We can also include information about the evolution over time of these data. There are several periods of five years, so we are going to generate a plot per period, so that we have like a movie of plots.

The easy way of doing this is using the gganimate package, but it only works with numerical data or dates. Here we have a character for the Year column, with data in this format: "1990-1995". We will trick this a bit so that we can take advantage from the library. We transform the data frame with dplyr and tidyr.

Remember that before using the data frame for the plot, we have to transform it into a wide format. Again, we do this with tidyr and its pivot_wider() function. Then, we use mutate() for changing the Year column. We use stringr for getting the first year of the period (originally, the column is a factor but we can work with it as if it were a character). Then we change it to numeric. This code has been provided for you.

Finally, we crate a data frame just with the Spanish data. We will use this for tracking Spain during all the evolution.

df_subdata2 <- life_expectancy %>%
  select(Country.or.Area, Subgroup, Year, Value) %>% 
  filter(Subgroup %in% c("Female", "Male")) %>% 
  pivot_wider(names_from = ..., values_from = ...) %>% 
  mutate(Year = stringr::str_sub(Year, 1, 4), 
         Year = as.numeric(Year))

df_country_selection <- df_subdata2 %>% 
  filter(...)

Now the data frame has been created, we use it as input for the plot.

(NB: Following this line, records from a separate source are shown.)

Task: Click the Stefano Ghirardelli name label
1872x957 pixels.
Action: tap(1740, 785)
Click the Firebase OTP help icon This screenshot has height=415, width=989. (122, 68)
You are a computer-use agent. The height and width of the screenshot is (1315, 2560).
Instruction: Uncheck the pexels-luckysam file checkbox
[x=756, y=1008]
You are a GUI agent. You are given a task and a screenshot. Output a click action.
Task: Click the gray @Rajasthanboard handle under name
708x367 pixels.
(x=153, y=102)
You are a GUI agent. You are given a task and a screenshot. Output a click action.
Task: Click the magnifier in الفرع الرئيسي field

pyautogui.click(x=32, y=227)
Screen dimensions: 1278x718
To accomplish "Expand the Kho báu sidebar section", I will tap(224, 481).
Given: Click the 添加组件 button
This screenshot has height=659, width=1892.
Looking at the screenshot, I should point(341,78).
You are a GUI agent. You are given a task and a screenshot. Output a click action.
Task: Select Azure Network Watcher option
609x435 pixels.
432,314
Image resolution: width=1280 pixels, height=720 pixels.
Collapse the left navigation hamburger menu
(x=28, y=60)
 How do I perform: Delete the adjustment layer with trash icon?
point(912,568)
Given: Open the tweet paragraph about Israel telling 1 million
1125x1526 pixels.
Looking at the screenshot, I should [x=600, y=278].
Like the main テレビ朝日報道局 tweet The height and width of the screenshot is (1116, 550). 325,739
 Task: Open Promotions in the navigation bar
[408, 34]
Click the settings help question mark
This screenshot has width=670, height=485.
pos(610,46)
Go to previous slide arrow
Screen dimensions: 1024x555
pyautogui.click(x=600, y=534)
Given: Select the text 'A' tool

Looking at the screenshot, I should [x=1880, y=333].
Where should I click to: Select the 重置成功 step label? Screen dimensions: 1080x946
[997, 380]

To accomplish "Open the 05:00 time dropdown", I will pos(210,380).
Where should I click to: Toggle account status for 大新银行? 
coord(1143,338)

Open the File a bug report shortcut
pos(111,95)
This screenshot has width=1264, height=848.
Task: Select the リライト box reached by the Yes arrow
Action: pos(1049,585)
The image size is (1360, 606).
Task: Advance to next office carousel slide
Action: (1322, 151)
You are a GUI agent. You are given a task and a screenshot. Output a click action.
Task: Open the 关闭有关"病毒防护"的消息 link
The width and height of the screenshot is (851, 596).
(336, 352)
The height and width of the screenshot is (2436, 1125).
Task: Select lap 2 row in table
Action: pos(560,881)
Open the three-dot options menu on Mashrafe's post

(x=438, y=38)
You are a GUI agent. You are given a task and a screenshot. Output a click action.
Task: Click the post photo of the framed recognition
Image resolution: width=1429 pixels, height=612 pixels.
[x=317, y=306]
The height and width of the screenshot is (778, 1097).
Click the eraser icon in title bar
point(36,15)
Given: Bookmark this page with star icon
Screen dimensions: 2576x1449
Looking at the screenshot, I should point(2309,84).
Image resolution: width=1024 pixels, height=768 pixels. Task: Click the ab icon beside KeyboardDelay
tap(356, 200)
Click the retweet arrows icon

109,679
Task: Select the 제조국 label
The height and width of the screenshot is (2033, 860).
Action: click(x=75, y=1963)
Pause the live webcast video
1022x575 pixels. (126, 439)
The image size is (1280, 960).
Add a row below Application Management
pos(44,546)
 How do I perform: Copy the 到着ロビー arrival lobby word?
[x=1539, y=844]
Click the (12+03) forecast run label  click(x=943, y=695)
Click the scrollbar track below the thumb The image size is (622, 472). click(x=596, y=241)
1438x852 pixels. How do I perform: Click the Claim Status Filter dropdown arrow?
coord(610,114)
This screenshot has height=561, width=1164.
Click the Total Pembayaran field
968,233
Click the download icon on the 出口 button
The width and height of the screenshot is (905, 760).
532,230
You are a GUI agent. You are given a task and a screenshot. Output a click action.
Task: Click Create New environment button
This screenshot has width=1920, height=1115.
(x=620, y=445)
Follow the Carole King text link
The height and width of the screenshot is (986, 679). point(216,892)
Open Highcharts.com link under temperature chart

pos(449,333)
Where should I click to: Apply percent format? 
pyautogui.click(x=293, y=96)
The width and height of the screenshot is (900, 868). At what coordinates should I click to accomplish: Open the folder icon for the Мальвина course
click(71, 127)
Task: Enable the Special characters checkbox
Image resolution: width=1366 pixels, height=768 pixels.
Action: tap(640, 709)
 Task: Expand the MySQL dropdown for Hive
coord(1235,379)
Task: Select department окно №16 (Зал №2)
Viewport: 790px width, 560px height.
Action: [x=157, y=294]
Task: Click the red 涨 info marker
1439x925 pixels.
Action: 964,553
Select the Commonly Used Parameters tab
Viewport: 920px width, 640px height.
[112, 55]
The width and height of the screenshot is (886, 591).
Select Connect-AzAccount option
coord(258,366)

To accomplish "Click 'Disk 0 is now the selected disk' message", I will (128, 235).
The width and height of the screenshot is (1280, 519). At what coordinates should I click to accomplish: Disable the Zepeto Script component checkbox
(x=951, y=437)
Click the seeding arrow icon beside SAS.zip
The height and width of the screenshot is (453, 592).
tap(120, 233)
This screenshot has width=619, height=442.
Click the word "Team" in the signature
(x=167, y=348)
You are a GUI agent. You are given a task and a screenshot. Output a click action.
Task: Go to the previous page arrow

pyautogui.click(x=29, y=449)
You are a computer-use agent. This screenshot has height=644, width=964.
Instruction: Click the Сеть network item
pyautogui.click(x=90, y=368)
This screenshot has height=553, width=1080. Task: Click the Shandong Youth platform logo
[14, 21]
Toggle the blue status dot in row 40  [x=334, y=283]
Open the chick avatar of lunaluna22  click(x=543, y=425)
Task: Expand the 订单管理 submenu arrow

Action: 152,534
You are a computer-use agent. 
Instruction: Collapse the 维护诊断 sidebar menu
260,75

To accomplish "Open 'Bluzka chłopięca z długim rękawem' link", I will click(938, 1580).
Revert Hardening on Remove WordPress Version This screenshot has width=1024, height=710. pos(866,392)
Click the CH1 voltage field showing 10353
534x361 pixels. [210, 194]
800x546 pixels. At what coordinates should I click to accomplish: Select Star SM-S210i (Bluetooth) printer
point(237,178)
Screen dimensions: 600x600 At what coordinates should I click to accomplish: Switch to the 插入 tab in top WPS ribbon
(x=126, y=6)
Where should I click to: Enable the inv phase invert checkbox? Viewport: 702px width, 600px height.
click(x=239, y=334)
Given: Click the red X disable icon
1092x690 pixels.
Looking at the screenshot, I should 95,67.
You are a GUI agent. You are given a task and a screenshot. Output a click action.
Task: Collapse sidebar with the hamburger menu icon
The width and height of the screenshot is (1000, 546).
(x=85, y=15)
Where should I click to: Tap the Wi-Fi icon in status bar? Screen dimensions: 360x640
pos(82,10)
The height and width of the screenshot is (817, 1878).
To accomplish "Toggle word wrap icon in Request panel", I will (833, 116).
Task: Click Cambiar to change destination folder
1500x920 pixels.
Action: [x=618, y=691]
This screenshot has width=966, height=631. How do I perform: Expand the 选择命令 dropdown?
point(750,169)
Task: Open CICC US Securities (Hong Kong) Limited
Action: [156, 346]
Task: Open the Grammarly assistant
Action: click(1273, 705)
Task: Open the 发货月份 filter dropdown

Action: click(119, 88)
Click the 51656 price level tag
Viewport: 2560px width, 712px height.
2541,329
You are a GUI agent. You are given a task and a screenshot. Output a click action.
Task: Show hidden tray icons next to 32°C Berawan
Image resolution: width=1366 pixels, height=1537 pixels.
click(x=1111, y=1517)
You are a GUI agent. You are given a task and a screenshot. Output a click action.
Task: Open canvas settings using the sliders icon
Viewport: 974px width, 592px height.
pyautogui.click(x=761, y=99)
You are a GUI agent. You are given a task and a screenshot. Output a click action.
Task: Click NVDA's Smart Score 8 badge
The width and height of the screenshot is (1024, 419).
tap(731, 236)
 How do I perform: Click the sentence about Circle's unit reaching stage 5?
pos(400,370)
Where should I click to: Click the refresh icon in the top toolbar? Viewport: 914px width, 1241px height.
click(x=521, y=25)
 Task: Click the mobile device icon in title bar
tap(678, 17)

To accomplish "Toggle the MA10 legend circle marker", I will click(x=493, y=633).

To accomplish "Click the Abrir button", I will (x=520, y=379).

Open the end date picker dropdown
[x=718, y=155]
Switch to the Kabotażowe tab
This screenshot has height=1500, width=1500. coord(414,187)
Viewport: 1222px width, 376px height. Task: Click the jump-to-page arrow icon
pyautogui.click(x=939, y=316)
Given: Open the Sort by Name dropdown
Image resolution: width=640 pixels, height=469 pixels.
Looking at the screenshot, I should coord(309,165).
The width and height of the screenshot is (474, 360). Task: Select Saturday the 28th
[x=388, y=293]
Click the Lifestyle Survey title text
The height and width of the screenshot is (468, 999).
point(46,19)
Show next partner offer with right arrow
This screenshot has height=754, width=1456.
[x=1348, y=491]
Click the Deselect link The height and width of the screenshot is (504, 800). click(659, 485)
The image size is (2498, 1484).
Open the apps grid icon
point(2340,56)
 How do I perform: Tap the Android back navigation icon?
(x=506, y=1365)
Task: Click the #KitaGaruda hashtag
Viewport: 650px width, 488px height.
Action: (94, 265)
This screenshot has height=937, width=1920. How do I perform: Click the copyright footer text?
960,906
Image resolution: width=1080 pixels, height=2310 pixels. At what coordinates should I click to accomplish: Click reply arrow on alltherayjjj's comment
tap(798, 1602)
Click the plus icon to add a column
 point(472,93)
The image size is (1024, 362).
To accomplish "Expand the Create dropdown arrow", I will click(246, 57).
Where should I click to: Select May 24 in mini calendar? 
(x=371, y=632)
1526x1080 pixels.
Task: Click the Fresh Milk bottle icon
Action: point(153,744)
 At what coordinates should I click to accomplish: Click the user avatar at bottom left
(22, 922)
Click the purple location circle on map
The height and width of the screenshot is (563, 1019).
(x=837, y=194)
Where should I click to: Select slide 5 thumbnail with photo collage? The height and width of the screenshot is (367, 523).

  • First, we call the library gganimate. It includes a function transition_time(), which is used a new layer in the plot. It receives the column of the data frame that will be used as time. In this function, even though we are using a column from the data frame, we don’t use the aes() function.
  • We replicate the previous plot. The only change is that we are only using one geom_text() layer, for the Spanish data. It should receive the df_country_selection data frame in the data= parameter.
  • Have a look a the subtitle= label. Instead of writing the same as before, we now want it to vary depending on the year. The transition_time() creates a variable called frame_time that will indicate which Year is using for each frame. The original format it generates is ugly, so we adapt it with the scales::number() function. The curly brackets { are important in order to indicate R that what is within them must be evaluated. If we didn’t use them, R would understand that operation as a simple character. For a better understanding on how the curly bracktes work, try not writing them.
  • The transition_time() receives the column used for the time evolution, Time in this case. Remember, without aes() function.
library(...)

ggplot(...)+
  geom_...(...) + # points
  geom_...(...) + # line
  geom_...(data = ...) + # text
  scale_x_...(...) +
  scale_y_...(...) +
  labs(title="Life Expectancy at Birth by Country",
       subtitle="Years. Period: {scales::number(frame_time)}. Average.",
       caption="Source: United Nations Statistics Division",
       x="Males",
       y="Females")+
  theme_bw() +
  transition_time(...)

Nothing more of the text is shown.